Pour l’instant, la solution numérique E.Sènè n’est pas encore sur le marché. En effet, notre jeune entrepreneur et son équipe ont eu à créer deux prototypes de cette solution qu’ils ont déjà testés. Cette phase leur a permis de passer à l’industrialisation. «Une fois l’industrialisation terminée, c’est là qu’on commence à le commercialiser. A ce jour, le système E-sènè est utilisé par l’Institut d’économie rurale (IER) pour des recherches», affirme le jeune développeur, tout en précisant que la phase de test a été déjà validée, et que le système est bien fonctionnel. «Nous avons effectué les tests dans deux champs, un à Gouana et le second à Zougounè», révèle-t-il.
MODE DE FONCTIONNEMENT- Notre informaticien explique qu’il y a deux cas de figures dans l’utilisation de cet outil numérique. «Le premier cas de figure, c’est lorsqu’on se retrouve dans un champ avec un système d’irrigation. Une fois dans le champ, on analyse le type du sol et on essaye d’identifier le type de culture à utiliser. Une fois ces informations recueillies, on implante les capteurs dans différentes parties du champ, et chaque capteur va collecter le besoin réel en eau et en fertilisant du type de culture», dit-t-il. « Les capteurs transmettent ensuite ces informations à un boitier principal connecté à une pompe à eau submersible (qu’on peut mettre dans l’eau). Par la suite, le boitier fait un calcul de ratio et active la pompe en fonction des données reçues, distribue l’eau et les fertilisants aux cultures de façon autonome», explique le spécialiste en sécurité des services, serveurs et applications.

Pour le créateur de l’application E.sènè, le second cas s’applique lorsqu’on se trouve dans un champ sans un système d’irrigation. «Dans cette situation, l’outil est utilisé comme aide à la prise de décision. Les capteurs essayent d’envoyer les informations au boitier qui contrôle la pompe, envoie les infos sur un serveur, à travers lequel les agriculteurs peuvent avoir accès aux données », détaille l’expert.
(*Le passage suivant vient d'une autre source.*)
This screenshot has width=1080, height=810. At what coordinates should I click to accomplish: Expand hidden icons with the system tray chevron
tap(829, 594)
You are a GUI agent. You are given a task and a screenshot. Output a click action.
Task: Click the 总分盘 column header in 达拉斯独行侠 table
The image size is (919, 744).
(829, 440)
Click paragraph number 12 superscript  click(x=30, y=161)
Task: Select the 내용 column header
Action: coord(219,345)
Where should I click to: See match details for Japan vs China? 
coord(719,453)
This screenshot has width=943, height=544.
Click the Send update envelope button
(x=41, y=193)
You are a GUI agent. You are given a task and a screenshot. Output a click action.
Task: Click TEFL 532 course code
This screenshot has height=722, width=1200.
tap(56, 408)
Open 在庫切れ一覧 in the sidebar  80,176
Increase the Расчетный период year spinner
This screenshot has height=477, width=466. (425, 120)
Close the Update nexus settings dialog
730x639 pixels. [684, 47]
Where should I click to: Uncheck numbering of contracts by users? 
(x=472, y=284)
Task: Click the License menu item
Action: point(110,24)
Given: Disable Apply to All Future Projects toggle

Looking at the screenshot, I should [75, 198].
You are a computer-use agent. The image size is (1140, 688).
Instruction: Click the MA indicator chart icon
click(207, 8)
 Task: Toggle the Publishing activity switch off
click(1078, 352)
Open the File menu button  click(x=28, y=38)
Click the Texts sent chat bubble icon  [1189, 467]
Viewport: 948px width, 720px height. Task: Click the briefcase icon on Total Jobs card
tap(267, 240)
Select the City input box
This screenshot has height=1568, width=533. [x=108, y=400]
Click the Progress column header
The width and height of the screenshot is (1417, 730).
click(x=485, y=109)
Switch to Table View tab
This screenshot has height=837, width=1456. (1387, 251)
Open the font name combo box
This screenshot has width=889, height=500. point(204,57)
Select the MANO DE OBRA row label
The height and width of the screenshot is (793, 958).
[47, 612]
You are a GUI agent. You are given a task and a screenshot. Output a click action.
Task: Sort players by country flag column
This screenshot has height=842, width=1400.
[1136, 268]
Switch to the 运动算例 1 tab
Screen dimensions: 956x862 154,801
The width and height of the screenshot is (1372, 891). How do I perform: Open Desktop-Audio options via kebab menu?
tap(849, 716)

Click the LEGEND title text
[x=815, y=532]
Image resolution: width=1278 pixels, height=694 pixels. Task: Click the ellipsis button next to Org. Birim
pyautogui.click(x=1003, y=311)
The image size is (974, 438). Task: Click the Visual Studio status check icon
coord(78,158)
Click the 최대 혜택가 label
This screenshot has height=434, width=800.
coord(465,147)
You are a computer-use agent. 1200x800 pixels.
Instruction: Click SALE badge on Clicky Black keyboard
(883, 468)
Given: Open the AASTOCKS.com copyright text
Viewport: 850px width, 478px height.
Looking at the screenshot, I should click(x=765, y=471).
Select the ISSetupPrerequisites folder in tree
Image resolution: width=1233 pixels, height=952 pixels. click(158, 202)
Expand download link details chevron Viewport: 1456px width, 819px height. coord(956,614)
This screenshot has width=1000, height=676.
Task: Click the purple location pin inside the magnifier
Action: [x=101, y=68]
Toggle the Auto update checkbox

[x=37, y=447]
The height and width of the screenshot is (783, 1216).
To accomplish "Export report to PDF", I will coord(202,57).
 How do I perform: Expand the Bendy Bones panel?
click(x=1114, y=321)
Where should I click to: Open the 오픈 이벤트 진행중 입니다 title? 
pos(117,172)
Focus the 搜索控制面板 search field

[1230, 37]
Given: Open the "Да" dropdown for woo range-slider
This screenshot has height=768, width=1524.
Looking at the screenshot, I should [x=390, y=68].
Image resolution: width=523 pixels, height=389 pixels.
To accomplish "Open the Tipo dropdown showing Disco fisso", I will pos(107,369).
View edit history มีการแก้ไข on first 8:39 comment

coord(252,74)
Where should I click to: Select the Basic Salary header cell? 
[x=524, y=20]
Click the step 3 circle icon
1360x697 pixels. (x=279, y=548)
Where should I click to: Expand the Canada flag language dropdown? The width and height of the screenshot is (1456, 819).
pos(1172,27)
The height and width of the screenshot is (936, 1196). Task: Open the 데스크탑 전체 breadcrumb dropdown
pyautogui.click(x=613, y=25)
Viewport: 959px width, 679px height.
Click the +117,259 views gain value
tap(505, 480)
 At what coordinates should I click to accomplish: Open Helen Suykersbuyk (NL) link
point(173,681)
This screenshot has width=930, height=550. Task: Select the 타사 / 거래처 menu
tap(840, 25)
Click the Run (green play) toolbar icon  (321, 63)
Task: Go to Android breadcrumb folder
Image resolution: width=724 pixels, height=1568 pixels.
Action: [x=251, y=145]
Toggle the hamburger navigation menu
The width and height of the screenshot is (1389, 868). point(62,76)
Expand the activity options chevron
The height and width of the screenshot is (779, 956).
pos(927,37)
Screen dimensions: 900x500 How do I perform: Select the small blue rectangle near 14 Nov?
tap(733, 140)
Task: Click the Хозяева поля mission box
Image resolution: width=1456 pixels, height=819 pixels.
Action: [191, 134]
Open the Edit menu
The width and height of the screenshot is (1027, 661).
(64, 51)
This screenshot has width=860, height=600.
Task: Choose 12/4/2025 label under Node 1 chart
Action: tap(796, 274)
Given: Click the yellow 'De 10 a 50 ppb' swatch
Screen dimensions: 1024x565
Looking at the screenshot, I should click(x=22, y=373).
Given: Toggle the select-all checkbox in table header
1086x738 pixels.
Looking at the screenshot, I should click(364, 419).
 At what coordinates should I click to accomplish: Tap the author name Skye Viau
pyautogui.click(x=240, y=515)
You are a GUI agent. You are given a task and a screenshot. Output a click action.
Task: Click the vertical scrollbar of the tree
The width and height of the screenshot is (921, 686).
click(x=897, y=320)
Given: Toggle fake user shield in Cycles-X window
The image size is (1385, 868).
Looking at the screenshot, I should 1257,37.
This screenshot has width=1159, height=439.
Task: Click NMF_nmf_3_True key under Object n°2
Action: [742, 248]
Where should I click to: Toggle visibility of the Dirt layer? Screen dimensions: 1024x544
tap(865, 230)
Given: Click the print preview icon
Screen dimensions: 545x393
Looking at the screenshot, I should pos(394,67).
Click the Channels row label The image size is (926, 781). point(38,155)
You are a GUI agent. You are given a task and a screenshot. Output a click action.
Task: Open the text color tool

Avec ce processus, l’agriculteur saura ainsi quels sont les produits chimiques, les engrais organiques ou la composition de l’engrais, ainsi que la quantité d’eau qu’il faut pour son champ. « Aussi, grâce à un serveur vocal, l’agriculteur a accès à toutes ces informations en appelant un numéro et cela dans toutes les langues au Mali. En fonction de cela, il lui sera donné tous les conseils agronomiques en fonction des besoins de son champ en eau et fertilisants», indique le jeune informaticien.

Dans le cadre des activités dédiées aux startups, Bourehima Coulibaly et son équipe ont été primés à plusieurs reprises au niveau national et international. Sur le plan international, le jeune développeur a gagné le prix spécial du jury pour l’innovation à Marrakech en juillet 2017 lors de la Green Africa Innovation Booster (une compétition internationale). En 2016, la startup était parmi les lauréats du concours mondial de l’entrepreneuriat social de la zone francophone (France, Suisse, Liban et les pays francophones d’Afrique). Bourehima Coulibaly a aussi remporté Seedstar Bamako, ce qui lui a permis de représenter le Mali au Mozambique et en Suisse fin 2017. L’application E.sènè a été élue par Total en tant que meilleure startup malienne de 2019, et a remporté le prix du concours du Salon de l’entrepreneuriat jeune (SALEP), organisé cette année par le ministère en charge de la Promotion de l’investissement privé.